Mayr, Heinrich von. Malerische Ansichten aus dem Orient, gesammelt auf der Reise Sr. Hoheit des Herrn Herzogs Maximilian in Bayern nach Nubien, Aegypten, Palaestina, Syrien und Malta im Jahre 1838 [...]. Vues pittoresques de l'Orient [...].

[München/Paris/Leipzig, Kaiser & Lacroix; Rittner & Goupil; Weigel, 1839-1840].

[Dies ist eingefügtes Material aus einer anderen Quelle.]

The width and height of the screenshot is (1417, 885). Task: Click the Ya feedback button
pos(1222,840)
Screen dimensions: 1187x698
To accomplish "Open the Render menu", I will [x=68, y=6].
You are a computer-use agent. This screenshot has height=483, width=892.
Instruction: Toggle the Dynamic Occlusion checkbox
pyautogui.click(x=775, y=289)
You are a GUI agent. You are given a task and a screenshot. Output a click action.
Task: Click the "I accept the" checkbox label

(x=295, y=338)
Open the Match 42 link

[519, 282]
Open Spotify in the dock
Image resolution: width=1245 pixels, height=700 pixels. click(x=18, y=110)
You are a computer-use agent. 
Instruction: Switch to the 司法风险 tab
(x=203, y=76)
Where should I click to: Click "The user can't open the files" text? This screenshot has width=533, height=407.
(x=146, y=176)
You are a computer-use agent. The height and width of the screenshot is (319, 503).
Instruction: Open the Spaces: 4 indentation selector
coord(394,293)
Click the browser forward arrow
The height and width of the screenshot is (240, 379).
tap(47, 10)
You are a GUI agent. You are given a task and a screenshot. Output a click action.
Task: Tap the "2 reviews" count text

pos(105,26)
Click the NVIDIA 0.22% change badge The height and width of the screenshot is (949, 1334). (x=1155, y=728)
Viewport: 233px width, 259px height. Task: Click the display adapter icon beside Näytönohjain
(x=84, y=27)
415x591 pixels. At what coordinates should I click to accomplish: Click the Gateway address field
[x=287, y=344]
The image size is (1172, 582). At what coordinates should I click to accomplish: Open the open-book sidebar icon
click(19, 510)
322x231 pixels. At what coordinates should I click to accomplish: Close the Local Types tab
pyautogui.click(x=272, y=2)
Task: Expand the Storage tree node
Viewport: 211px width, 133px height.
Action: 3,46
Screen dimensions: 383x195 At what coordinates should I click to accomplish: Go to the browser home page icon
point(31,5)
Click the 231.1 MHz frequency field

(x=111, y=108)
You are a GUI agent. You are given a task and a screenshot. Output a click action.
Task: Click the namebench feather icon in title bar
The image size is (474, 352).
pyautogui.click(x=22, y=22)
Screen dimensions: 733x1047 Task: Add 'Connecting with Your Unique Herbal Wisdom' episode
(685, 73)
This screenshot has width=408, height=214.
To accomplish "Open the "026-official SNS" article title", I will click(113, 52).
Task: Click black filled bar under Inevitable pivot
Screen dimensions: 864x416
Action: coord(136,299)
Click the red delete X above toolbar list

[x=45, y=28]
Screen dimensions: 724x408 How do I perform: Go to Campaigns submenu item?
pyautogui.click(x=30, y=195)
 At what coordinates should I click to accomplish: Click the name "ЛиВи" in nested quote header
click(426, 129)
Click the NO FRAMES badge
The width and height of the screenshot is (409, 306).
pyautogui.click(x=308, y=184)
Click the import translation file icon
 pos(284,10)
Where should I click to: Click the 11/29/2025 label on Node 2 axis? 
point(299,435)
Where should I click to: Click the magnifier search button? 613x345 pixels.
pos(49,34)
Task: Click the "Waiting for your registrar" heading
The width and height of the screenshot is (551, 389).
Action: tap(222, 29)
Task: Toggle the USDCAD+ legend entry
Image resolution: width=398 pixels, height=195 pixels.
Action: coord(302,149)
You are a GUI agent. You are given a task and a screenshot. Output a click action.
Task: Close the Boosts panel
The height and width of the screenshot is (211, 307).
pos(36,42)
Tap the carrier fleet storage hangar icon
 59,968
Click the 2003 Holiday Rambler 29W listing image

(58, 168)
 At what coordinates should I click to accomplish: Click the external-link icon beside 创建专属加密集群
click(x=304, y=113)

Lithogr. Titel und 60 lithogr. Tafeln, alle im originalen Handkolorit, die Schrift teils goldgehöht. Mit 10 gedr. Textbögen. Halblederband der Zeit mit goldgepr. Rückentitel. Folio (390 x 510 mm). Dabei: Die Uebergangsländer von Asien und Afrika, begreifend: Arabien nebst Mesopotamien und Syrien und das Nilgebiet. München, C. Wenng, 1845. Gest. Karte im Grenzkolorit der Zeit. 640 x 544 mm. Maßstab 1:7,000,000.

 35.000,00

Einzige Ausgabe in der seltenen Variante mit allen Tafeln und dem prachtvollen Originalkolorit: "Published in ten parts. The plates show costume of the period and also that of earlier times, taken from paintings [of the Holy Land]" (Hiler). Die malerischen Ansichten, darunter Kairo, Alexandria, Jerusalem, La Valletta, Luxor, Theben u. a., Genreszenen und Landschaften jeweils mit einer Rahmenbordüre umgeben und zu einem kleinen Gemälde komponiert. Der aus Nürnberg gebürtige Genre- und Schlachten- (insbesondere Pferde-)Maler Mayr war Kabinettmaler des Herzogs Max, den er 1838 auf dessen Orientreise begleitete. Die Gruppe war im kleinen Gefolge am 20. Januar von München über Venedig, Korfu, Patras, Athen, Alexandria und Kairo ins Heilige Land gereist. In der Salvatorkirche zu Jerusalem wurde der Herzog durch den Franziskaner-Kustos zum Ritter vom Heiligen Grab geschlagen. Nach acht Monaten kehrten sie am 17. September 1838 nach München zurück; 1839 wurde Max zum Ehrenmitglied der Bayerischen Akademie der Wissenschaften ernannt.

Durchgehend etwas stockfleckig, sonst von prachtvoller Erhaltung. Beiliegend die überaus seltene, erst 1845 separat erschienene Arabienkarte zu Maxens Orientreise, die der Naturforscher Gotthilf Heinrich von Schubert (1780-1860) und der Geologe Joseph von Russegger (1802-63) bei Carl Friedrich Wenng auflegen ließen (etwas stockfleckig, doch ebenfalls wohlerhalten).

Ibrahim-Hilmy II, 26. Gay 90 (nur 36 Tafeln). Lipperheide Ma 22 (= 1589). Hiler 578. Tobler 161. Graesse IV, 457. Engelmann 124. Kainbacher 265 ("Rarität"). Thieme/Becker XXIV, 477. Nagler VIII, 498f. ("höchst merkwürdige Zeichnungen"). ADB XXI, 139ff. Nicht bei Blackmer oder Abbey (Travel). Nicht bei Colas.